→ **Problem statement**
Go line by line through the data below and count those that hold "column". Return only the number.

→ **Data section**

• • •

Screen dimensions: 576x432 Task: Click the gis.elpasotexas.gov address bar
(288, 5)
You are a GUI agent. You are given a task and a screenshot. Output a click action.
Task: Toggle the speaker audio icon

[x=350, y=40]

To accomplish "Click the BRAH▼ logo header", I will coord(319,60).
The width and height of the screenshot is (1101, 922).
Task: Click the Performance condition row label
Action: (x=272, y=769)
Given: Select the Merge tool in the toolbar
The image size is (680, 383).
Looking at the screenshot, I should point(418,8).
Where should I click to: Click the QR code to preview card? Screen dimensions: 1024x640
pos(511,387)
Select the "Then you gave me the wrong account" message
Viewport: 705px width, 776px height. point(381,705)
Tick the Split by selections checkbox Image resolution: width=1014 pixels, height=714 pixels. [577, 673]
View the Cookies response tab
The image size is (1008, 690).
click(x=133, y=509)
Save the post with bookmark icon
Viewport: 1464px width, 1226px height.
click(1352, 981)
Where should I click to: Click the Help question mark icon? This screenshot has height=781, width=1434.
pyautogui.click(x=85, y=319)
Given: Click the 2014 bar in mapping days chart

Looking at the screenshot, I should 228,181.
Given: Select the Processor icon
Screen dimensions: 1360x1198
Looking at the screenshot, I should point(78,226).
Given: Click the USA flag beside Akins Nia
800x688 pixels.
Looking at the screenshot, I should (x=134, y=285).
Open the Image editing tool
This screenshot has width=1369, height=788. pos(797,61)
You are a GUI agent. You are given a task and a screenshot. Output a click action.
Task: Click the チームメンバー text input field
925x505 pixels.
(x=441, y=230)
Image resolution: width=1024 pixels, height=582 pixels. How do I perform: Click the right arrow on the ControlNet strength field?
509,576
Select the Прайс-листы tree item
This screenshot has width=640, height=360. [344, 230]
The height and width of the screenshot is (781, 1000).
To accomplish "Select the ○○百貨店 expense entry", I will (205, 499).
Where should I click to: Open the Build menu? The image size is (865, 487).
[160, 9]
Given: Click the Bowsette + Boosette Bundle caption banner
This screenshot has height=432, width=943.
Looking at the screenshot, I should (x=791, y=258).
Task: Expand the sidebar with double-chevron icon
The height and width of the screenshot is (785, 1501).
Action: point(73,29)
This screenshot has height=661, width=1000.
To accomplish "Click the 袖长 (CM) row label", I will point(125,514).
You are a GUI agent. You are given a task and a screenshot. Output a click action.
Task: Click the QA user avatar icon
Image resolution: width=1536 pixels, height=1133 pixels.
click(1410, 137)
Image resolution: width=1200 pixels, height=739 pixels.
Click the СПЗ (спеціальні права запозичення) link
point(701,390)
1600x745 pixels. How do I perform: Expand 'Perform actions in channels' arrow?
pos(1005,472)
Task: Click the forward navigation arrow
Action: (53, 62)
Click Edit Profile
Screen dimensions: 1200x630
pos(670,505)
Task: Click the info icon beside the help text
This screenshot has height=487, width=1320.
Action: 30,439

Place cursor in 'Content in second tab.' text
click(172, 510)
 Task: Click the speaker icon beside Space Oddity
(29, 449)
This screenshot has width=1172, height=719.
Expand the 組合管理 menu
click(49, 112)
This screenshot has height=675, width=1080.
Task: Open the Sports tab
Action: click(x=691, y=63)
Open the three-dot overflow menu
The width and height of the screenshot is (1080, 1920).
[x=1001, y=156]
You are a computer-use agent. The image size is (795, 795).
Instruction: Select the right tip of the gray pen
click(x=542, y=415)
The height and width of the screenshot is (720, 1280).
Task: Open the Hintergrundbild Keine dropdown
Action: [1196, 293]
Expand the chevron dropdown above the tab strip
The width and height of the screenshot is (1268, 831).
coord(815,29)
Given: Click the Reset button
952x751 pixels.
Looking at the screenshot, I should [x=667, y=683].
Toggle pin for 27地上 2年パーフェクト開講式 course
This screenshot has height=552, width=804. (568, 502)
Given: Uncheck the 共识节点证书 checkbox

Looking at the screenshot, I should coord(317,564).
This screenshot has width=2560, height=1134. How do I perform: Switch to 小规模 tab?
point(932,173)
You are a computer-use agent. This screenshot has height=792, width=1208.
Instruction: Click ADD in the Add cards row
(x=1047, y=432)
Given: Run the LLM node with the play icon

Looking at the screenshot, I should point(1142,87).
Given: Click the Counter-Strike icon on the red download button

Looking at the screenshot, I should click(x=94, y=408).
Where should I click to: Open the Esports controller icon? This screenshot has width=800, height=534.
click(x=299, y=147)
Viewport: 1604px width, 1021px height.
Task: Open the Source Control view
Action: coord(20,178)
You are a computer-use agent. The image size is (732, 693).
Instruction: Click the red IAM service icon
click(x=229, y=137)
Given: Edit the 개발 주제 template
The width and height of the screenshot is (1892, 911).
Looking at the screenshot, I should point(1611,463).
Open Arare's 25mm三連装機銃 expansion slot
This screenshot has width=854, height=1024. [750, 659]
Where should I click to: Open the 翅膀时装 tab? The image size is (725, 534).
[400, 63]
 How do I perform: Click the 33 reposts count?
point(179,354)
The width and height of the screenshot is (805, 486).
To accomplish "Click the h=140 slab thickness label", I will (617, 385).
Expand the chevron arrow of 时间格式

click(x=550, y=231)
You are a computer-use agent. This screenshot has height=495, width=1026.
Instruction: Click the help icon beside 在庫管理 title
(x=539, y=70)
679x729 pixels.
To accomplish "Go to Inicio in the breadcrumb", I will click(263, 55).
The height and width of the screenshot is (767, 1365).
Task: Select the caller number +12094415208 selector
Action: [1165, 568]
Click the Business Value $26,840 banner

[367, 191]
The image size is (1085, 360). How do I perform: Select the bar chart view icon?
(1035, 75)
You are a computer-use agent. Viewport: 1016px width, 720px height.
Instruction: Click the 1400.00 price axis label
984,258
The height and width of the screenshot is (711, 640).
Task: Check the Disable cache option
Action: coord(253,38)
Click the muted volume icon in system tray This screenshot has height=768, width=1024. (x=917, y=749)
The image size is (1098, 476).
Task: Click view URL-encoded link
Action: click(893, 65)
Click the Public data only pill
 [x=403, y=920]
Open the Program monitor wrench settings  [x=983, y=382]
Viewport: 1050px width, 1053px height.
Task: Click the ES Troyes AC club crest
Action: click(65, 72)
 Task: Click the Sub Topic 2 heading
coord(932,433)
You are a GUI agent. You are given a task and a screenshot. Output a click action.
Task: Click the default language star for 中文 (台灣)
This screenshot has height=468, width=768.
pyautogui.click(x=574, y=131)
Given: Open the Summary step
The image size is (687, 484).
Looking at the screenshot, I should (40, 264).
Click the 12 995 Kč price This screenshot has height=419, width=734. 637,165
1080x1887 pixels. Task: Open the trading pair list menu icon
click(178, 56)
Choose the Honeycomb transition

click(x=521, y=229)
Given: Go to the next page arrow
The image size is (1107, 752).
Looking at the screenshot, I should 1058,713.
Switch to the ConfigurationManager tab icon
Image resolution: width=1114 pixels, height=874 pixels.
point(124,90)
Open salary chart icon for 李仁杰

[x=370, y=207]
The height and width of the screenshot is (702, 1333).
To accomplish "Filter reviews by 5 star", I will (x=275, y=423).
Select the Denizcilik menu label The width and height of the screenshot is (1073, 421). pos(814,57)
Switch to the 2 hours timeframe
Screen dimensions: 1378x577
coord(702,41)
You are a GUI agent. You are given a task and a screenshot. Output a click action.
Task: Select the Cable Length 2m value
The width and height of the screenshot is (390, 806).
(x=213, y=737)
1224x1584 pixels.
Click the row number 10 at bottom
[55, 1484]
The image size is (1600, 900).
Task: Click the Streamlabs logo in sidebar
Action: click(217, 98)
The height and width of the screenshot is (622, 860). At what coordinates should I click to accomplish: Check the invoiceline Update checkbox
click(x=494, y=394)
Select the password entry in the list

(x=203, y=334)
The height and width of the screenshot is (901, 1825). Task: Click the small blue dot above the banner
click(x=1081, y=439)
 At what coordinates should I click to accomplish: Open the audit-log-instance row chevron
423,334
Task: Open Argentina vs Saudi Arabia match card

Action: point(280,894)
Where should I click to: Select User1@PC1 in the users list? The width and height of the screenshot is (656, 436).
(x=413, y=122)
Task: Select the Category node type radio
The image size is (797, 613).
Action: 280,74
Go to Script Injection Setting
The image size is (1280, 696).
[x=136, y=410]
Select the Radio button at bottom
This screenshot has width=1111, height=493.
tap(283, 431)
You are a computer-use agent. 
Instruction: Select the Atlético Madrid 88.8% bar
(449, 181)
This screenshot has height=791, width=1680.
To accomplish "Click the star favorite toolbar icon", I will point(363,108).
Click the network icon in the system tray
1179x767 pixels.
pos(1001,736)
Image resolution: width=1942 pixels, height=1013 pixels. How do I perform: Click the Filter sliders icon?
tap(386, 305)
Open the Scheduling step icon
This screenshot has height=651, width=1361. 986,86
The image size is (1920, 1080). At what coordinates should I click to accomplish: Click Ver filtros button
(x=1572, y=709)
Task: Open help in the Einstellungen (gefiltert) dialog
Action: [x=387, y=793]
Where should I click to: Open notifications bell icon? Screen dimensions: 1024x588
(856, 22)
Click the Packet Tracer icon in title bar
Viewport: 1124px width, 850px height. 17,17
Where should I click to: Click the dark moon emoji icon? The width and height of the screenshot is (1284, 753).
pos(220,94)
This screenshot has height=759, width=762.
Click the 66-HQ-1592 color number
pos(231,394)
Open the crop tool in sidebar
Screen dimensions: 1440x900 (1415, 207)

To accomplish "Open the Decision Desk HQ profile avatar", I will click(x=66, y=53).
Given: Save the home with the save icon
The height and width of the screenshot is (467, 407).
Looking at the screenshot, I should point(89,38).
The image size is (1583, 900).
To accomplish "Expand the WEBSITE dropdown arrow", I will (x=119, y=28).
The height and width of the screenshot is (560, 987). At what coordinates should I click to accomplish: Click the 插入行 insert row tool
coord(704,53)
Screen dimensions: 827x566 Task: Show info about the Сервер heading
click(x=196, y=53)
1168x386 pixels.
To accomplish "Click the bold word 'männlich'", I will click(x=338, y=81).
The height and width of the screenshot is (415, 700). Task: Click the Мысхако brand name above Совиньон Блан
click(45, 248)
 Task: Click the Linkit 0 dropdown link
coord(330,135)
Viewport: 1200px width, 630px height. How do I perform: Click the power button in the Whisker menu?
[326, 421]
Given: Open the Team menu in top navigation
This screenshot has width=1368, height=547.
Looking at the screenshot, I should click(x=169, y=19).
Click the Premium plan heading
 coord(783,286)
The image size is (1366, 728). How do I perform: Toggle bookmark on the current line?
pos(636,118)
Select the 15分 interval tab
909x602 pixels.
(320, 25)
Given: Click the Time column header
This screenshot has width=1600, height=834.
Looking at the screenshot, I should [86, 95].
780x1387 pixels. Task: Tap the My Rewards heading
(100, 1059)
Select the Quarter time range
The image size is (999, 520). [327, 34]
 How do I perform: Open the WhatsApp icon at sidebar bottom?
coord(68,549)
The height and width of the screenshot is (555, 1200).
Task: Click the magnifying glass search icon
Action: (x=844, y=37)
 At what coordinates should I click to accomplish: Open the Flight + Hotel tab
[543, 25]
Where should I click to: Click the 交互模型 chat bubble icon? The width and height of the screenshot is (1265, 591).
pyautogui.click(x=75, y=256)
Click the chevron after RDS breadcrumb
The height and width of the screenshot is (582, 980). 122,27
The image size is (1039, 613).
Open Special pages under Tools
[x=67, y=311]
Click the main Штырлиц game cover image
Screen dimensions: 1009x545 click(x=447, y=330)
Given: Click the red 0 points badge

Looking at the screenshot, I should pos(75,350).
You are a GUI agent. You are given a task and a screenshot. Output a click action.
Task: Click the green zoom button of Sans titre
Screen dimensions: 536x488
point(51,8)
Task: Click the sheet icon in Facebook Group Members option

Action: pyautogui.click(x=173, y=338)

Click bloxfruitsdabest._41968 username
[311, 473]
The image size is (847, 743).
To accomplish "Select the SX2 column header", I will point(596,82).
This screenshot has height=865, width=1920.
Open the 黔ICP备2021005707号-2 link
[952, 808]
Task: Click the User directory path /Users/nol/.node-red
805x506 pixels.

• • •

→ **Output of the task**
2